» **Requirements**: Edit the lines from the line with "Given: Open Cinebench File menu" up to and including the line with "Looking at the screenshot, I should 415,57.", replacing "resolution" with "size" and changing nothing else. Give only those lines, without the pictures.

» **Supplied material**:

# # # # # # #

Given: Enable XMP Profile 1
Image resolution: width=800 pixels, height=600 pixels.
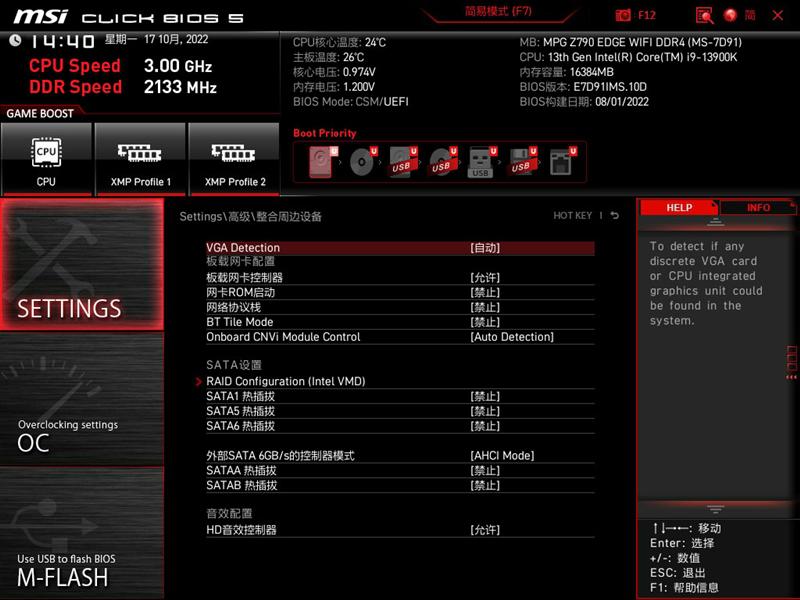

# # # # # # #

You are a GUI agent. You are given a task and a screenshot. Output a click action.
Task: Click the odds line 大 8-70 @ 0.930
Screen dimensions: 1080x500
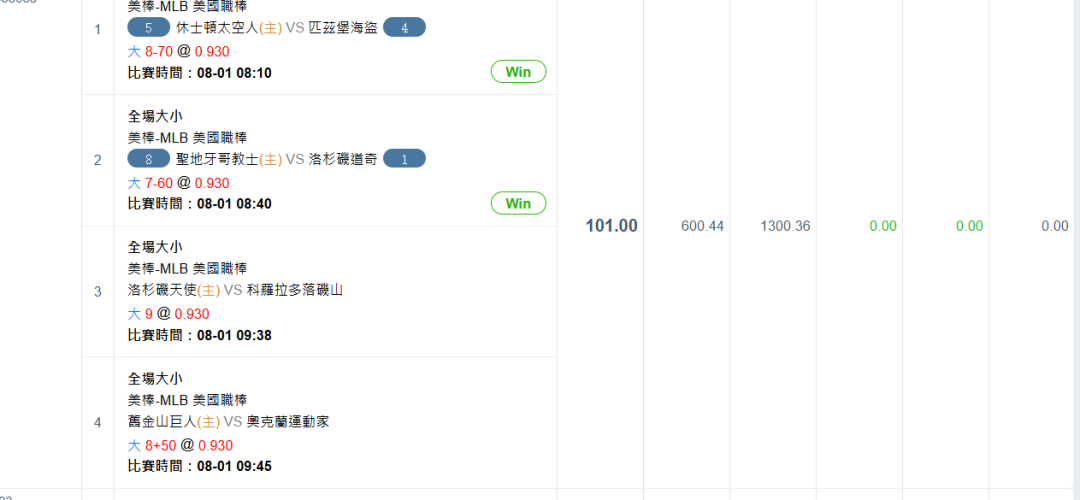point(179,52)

# # # # # # #

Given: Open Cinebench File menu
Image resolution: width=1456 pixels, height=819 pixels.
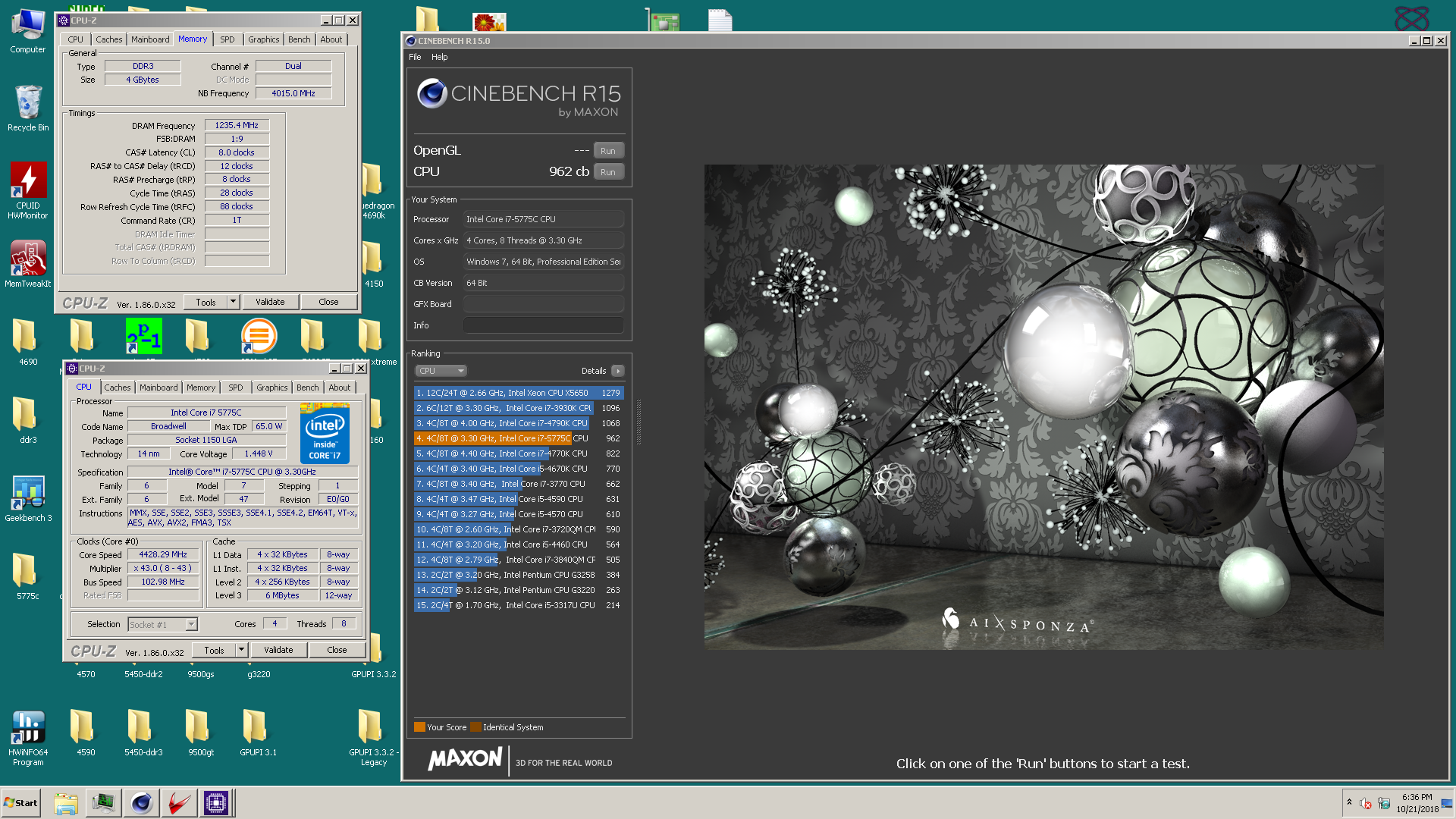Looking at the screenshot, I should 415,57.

# # # # # # #

» **Solution for this task**:
Given: Open Cinebench File menu
Image size: width=1456 pixels, height=819 pixels.
Looking at the screenshot, I should 415,57.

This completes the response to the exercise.